The recent increase in childhood asthma has been a puzzling one. Recent views focus on the role of infection in the education of the immune system of young children. However, this so called hygiene hypothesis fails to answer some important questions about the current trends in asthma or to account for environmental influences that bear little relation to infection.

Discussion

The multi-factorial nature of asthma, reflecting the different ways we tend to interact with our environment, mandates that we look at the asthma epidemic from a broader perspective. Seemingly modern affluent lifestyles are placing us increasingly in static, artificial, microenvironments very different from the conditions prevailed for most part of our evolution and shaped our organisms.

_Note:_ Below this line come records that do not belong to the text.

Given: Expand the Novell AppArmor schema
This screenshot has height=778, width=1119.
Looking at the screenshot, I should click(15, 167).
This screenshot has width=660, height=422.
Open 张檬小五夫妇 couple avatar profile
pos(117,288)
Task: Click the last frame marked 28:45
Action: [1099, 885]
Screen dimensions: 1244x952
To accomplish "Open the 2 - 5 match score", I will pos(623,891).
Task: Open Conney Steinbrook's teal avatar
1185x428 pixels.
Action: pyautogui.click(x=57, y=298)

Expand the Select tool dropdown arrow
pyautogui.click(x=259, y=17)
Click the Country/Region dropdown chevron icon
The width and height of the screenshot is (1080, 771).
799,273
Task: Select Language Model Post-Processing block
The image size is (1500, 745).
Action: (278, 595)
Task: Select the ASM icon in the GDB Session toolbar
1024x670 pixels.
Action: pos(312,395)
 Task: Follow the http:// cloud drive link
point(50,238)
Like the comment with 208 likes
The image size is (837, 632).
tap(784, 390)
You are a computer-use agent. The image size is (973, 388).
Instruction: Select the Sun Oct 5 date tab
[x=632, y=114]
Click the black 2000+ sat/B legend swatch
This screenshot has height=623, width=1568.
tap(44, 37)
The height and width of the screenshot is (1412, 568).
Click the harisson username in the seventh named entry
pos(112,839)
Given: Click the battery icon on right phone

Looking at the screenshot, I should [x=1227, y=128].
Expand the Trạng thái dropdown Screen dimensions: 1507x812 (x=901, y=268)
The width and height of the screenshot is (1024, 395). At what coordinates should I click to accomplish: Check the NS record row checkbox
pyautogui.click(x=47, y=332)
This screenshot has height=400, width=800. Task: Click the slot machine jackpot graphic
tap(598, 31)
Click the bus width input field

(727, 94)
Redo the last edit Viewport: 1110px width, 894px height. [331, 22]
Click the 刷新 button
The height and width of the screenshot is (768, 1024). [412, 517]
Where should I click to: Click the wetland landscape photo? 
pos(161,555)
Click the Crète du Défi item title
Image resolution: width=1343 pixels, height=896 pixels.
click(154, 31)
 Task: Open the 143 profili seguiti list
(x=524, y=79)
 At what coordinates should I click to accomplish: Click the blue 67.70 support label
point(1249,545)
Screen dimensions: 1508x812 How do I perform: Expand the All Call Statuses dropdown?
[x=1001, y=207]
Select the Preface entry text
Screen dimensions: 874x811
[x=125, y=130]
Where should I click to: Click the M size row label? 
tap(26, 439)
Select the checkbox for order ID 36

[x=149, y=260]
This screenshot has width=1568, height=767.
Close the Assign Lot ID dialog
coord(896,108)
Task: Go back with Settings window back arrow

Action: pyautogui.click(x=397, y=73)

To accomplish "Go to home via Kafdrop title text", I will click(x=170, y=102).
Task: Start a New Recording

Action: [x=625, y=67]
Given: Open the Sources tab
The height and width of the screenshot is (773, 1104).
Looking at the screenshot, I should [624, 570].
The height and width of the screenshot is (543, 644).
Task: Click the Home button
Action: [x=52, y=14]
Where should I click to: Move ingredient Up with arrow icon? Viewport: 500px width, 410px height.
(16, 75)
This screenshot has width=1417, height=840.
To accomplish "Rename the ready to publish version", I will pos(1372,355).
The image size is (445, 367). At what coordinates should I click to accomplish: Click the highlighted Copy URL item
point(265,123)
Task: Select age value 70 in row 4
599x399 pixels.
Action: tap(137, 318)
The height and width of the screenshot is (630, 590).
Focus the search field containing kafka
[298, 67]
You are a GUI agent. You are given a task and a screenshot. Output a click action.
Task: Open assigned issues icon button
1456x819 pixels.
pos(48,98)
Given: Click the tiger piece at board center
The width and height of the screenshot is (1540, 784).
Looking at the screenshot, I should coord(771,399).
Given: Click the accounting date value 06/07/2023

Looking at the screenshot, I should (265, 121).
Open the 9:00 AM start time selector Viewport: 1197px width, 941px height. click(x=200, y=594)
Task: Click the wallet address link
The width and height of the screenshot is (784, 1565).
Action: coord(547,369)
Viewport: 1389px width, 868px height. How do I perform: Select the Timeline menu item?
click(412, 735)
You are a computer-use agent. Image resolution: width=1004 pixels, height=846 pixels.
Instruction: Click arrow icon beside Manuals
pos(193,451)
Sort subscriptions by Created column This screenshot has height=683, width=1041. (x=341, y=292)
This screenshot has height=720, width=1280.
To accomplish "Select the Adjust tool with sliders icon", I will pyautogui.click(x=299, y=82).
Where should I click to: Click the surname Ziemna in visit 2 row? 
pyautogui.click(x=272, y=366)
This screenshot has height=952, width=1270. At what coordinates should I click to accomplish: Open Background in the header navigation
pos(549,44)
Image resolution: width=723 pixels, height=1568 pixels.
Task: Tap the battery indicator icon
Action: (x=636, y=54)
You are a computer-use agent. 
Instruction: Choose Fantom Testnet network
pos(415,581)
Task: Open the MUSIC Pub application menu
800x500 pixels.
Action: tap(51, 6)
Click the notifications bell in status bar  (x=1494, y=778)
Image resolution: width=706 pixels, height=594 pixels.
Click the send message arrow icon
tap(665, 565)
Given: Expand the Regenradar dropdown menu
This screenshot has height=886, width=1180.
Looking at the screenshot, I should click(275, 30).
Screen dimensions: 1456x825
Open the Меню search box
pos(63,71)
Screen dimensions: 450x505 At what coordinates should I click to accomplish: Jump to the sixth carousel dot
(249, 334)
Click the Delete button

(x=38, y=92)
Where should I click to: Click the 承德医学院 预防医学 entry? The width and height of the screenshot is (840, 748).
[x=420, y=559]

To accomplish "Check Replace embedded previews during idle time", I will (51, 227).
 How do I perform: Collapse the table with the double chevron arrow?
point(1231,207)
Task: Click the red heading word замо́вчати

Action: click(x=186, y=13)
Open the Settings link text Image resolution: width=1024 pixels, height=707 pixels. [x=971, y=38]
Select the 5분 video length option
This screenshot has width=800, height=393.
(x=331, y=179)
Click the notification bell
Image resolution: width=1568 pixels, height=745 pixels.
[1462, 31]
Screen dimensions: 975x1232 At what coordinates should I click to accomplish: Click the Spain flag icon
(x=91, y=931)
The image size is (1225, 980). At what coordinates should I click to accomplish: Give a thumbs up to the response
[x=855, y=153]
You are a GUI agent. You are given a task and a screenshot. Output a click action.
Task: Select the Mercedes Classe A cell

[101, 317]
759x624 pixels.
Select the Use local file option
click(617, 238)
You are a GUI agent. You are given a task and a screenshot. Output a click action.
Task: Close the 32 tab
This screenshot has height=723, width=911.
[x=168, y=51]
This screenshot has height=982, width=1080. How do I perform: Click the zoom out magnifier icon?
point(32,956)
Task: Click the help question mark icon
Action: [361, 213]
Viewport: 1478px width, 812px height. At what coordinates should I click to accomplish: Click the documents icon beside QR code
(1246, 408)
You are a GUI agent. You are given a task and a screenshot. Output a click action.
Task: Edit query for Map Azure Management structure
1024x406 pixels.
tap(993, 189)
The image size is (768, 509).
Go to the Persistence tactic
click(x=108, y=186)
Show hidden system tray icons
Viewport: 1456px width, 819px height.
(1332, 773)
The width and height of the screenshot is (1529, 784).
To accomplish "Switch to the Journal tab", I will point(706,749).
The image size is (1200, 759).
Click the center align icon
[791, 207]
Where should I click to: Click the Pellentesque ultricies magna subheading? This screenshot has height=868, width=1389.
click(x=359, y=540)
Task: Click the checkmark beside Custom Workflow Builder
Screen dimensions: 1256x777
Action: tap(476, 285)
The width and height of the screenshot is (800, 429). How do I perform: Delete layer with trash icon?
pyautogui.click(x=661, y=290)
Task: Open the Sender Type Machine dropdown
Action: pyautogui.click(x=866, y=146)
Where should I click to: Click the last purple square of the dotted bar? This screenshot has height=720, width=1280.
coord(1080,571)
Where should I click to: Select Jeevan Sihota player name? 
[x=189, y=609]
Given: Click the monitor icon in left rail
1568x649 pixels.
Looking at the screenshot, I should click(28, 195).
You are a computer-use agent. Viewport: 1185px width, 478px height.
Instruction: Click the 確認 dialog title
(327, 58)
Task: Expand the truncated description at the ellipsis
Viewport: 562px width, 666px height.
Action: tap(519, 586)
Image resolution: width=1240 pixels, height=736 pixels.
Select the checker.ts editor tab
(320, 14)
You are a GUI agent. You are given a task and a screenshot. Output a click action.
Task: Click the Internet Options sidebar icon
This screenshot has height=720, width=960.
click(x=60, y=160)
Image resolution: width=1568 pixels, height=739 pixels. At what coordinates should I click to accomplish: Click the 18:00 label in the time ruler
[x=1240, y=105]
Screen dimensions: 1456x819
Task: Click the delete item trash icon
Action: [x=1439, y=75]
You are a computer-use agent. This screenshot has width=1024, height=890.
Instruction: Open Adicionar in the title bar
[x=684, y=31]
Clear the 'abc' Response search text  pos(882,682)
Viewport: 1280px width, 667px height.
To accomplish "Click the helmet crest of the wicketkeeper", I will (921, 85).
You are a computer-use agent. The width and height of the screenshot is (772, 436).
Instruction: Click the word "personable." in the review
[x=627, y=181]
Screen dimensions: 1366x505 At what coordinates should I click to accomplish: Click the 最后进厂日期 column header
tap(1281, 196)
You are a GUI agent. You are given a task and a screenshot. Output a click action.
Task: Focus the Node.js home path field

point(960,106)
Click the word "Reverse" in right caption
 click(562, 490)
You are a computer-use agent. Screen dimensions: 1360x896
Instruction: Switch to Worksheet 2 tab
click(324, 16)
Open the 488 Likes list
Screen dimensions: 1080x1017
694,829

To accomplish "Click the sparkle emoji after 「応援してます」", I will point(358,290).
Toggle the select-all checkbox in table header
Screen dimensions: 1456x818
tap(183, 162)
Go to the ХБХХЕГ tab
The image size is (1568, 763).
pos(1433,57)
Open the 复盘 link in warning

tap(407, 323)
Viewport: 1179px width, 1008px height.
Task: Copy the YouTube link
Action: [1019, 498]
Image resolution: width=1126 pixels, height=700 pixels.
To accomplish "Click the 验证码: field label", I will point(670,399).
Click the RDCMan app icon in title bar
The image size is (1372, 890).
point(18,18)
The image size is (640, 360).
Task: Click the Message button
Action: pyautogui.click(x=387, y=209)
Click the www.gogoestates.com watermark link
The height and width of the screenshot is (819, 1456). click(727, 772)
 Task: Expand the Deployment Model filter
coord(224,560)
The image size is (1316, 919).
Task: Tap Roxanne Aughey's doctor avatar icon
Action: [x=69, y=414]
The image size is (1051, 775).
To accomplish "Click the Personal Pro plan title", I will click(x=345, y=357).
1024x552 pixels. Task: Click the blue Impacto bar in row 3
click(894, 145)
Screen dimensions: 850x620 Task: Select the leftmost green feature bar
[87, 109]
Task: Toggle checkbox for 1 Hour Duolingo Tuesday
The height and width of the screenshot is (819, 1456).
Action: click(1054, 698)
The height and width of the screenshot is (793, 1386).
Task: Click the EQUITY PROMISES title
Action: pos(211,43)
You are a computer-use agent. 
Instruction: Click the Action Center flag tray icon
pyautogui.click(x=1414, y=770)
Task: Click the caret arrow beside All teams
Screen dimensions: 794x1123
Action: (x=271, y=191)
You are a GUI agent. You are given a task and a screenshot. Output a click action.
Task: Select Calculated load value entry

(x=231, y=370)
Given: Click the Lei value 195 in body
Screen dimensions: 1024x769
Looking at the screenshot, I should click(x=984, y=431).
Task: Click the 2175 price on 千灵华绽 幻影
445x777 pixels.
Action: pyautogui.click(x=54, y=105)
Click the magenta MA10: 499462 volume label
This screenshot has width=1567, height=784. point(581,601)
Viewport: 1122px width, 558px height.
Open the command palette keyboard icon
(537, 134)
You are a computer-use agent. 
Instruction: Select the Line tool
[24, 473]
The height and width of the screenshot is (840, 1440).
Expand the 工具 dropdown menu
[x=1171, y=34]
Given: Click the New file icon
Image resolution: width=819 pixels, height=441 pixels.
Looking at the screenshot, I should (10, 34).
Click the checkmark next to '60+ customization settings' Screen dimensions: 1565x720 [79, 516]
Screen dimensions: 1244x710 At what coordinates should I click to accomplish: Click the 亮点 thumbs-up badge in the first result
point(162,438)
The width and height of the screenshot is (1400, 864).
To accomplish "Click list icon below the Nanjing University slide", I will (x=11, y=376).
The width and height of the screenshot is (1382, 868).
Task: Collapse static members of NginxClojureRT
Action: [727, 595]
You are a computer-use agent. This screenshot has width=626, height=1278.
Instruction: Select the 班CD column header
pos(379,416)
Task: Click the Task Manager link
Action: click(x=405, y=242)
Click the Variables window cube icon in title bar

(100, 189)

Changes that occurred during the second half of the 20th century in industrialized nations with the spread of central heating/conditioning, building insulation, hygiene, TV/PC/games, manufactured food, indoor entertainment, cars, medical care, and sedentary lifestyles all seem to be depriving our children from the essential inputs needed to develop normal airway function (resistance). Asthma according to this view is a manifestation of our respiratory maladaptation to modern lifestyles, or in other words to our increasingly artificial habitats. The basis of the artificial habitat notion may lie in reduced exposure of innate immunity to a variety of environmental stimuli, infectious and non-infectious, leading to reduced formulation of regulatory cells/cytokines as well as inscribed regulatory pathways. This could contribute to a faulty checking mechanism of non-functional Th2 (and likely Th1) responses, resulting in asthma and other immuno-dysregulation disorders.

Summary

In this piece I discuss the artificial habitat concept, its correspondence with epidemiological data of asthma and allergy, and provide possible immunological underpinning for it from an evolutionary perspective of health and disease.